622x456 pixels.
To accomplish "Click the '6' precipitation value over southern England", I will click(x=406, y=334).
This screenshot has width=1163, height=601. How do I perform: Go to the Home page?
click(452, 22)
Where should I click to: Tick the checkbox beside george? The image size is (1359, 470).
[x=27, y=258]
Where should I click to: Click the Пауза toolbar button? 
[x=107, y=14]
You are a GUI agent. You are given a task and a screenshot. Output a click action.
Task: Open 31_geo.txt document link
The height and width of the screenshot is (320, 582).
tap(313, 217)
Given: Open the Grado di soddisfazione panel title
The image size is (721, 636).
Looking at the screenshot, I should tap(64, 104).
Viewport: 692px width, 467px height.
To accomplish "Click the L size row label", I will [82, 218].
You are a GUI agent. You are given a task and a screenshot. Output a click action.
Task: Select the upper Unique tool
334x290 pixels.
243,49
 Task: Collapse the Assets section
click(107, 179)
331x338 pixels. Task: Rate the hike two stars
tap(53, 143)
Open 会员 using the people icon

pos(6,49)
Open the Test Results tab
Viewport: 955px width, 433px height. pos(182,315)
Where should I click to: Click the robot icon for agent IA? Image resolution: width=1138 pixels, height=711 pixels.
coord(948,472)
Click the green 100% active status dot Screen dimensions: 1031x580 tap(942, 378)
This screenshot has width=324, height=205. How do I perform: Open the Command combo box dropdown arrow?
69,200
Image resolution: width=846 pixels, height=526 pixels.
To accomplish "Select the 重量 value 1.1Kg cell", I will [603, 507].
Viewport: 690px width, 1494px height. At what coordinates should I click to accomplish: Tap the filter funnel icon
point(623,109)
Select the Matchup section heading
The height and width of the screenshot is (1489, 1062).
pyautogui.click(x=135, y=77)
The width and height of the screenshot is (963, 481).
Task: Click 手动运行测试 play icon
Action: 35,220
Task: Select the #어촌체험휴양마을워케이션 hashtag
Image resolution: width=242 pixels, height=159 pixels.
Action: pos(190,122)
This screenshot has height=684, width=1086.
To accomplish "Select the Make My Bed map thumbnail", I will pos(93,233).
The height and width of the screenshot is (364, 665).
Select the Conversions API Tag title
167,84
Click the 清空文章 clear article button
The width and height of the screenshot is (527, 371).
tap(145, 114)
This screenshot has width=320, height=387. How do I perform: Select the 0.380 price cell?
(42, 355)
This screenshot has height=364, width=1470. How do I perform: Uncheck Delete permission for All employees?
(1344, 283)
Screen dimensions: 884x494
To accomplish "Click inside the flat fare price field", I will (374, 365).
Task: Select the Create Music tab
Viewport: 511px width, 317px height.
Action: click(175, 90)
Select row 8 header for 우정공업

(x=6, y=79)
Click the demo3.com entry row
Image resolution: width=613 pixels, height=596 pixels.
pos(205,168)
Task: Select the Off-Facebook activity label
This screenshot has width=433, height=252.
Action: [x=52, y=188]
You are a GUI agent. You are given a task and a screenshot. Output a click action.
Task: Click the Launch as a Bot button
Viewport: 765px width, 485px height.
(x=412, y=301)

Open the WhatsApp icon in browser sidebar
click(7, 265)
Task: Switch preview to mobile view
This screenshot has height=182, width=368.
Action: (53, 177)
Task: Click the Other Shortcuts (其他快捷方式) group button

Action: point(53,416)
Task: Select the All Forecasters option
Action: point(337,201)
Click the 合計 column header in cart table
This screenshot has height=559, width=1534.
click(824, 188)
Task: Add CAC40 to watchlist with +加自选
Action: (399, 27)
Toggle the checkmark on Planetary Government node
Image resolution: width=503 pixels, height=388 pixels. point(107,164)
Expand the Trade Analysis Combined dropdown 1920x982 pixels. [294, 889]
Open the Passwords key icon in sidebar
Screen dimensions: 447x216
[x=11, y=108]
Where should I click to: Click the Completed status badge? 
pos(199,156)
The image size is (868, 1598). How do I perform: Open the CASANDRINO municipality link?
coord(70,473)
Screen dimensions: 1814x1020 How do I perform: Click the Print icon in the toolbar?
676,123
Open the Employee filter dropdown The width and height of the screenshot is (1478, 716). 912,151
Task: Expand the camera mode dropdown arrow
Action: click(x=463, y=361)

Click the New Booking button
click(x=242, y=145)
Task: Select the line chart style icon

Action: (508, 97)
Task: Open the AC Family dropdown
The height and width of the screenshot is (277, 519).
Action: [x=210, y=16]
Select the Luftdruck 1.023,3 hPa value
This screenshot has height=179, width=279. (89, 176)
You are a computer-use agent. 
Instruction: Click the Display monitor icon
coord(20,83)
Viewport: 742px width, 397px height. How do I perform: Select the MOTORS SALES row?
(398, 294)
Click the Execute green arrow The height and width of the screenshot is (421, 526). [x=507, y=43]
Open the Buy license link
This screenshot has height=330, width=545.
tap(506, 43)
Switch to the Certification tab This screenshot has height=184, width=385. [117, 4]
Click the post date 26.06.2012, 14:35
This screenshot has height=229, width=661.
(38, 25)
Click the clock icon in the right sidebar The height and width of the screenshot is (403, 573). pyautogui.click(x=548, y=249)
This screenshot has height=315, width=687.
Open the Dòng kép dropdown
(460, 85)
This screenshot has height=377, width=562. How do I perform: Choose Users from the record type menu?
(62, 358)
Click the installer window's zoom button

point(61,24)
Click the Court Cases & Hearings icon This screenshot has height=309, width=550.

- WORK INSTRUCTIONS
Reproduce the listing shown above in its entirety, exactly.

- RESPONSE BELOW
622x456 pixels.
To accomplish "Click the '6' precipitation value over southern England", I will click(x=406, y=334).
This screenshot has width=1163, height=601. How do I perform: Go to the Home page?
click(452, 22)
Where should I click to: Tick the checkbox beside george? The image size is (1359, 470).
[x=27, y=258]
Where should I click to: Click the Пауза toolbar button? 
[x=107, y=14]
You are a GUI agent. You are given a task and a screenshot. Output a click action.
Task: Open 31_geo.txt document link
The height and width of the screenshot is (320, 582).
tap(313, 217)
Given: Open the Grado di soddisfazione panel title
The image size is (721, 636).
Looking at the screenshot, I should tap(64, 104).
Viewport: 692px width, 467px height.
To accomplish "Click the L size row label", I will [82, 218].
You are a GUI agent. You are given a task and a screenshot. Output a click action.
Task: Select the upper Unique tool
334x290 pixels.
243,49
 Task: Collapse the Assets section
click(107, 179)
331x338 pixels. Task: Rate the hike two stars
tap(53, 143)
Open 会员 using the people icon

pos(6,49)
Open the Test Results tab
Viewport: 955px width, 433px height. pos(182,315)
Where should I click to: Click the robot icon for agent IA? Image resolution: width=1138 pixels, height=711 pixels.
coord(948,472)
Click the green 100% active status dot Screen dimensions: 1031x580 tap(942, 378)
This screenshot has width=324, height=205. How do I perform: Open the Command combo box dropdown arrow?
69,200
Image resolution: width=846 pixels, height=526 pixels.
To accomplish "Select the 重量 value 1.1Kg cell", I will [603, 507].
Viewport: 690px width, 1494px height. At what coordinates should I click to accomplish: Tap the filter funnel icon
point(623,109)
Select the Matchup section heading
The height and width of the screenshot is (1489, 1062).
pyautogui.click(x=135, y=77)
The width and height of the screenshot is (963, 481).
Task: Click 手动运行测试 play icon
Action: 35,220
Task: Select the #어촌체험휴양마을워케이션 hashtag
Image resolution: width=242 pixels, height=159 pixels.
Action: pos(190,122)
This screenshot has height=684, width=1086.
To accomplish "Select the Make My Bed map thumbnail", I will pos(93,233).
The height and width of the screenshot is (364, 665).
Select the Conversions API Tag title
167,84
Click the 清空文章 clear article button
The width and height of the screenshot is (527, 371).
tap(145, 114)
This screenshot has width=320, height=387. How do I perform: Select the 0.380 price cell?
(42, 355)
This screenshot has height=364, width=1470. How do I perform: Uncheck Delete permission for All employees?
(1344, 283)
Screen dimensions: 884x494
To accomplish "Click inside the flat fare price field", I will (374, 365).
Task: Select the Create Music tab
Viewport: 511px width, 317px height.
Action: click(175, 90)
Select row 8 header for 우정공업

(x=6, y=79)
Click the demo3.com entry row
Image resolution: width=613 pixels, height=596 pixels.
pos(205,168)
Task: Select the Off-Facebook activity label
This screenshot has width=433, height=252.
Action: [x=52, y=188]
You are a GUI agent. You are given a task and a screenshot. Output a click action.
Task: Click the Launch as a Bot button
Viewport: 765px width, 485px height.
(x=412, y=301)

Open the WhatsApp icon in browser sidebar
click(7, 265)
Task: Switch preview to mobile view
This screenshot has height=182, width=368.
Action: (53, 177)
Task: Click the Other Shortcuts (其他快捷方式) group button

Action: point(53,416)
Task: Select the All Forecasters option
Action: point(337,201)
Click the 合計 column header in cart table
This screenshot has height=559, width=1534.
click(824, 188)
Task: Add CAC40 to watchlist with +加自选
Action: (399, 27)
Toggle the checkmark on Planetary Government node
Image resolution: width=503 pixels, height=388 pixels. point(107,164)
Expand the Trade Analysis Combined dropdown 1920x982 pixels. [294, 889]
Open the Passwords key icon in sidebar
Screen dimensions: 447x216
[x=11, y=108]
Where should I click to: Click the Completed status badge? 
pos(199,156)
The image size is (868, 1598). How do I perform: Open the CASANDRINO municipality link?
coord(70,473)
Screen dimensions: 1814x1020 How do I perform: Click the Print icon in the toolbar?
676,123
Open the Employee filter dropdown The width and height of the screenshot is (1478, 716). 912,151
Task: Expand the camera mode dropdown arrow
Action: click(x=463, y=361)

Click the New Booking button
click(x=242, y=145)
Task: Select the line chart style icon

Action: (508, 97)
Task: Open the AC Family dropdown
The height and width of the screenshot is (277, 519).
Action: [x=210, y=16]
Select the Luftdruck 1.023,3 hPa value
This screenshot has height=179, width=279. (89, 176)
You are a computer-use agent. 
Instruction: Click the Display monitor icon
coord(20,83)
Viewport: 742px width, 397px height. How do I perform: Select the MOTORS SALES row?
(398, 294)
Click the Execute green arrow The height and width of the screenshot is (421, 526). [x=507, y=43]
Open the Buy license link
This screenshot has height=330, width=545.
tap(506, 43)
Switch to the Certification tab This screenshot has height=184, width=385. [117, 4]
Click the post date 26.06.2012, 14:35
This screenshot has height=229, width=661.
(38, 25)
Click the clock icon in the right sidebar The height and width of the screenshot is (403, 573). pyautogui.click(x=548, y=249)
This screenshot has height=315, width=687.
Open the Dòng kép dropdown
(460, 85)
This screenshot has height=377, width=562. How do I perform: Choose Users from the record type menu?
(62, 358)
Click the installer window's zoom button

point(61,24)
Click the Court Cases & Hearings icon This screenshot has height=309, width=550.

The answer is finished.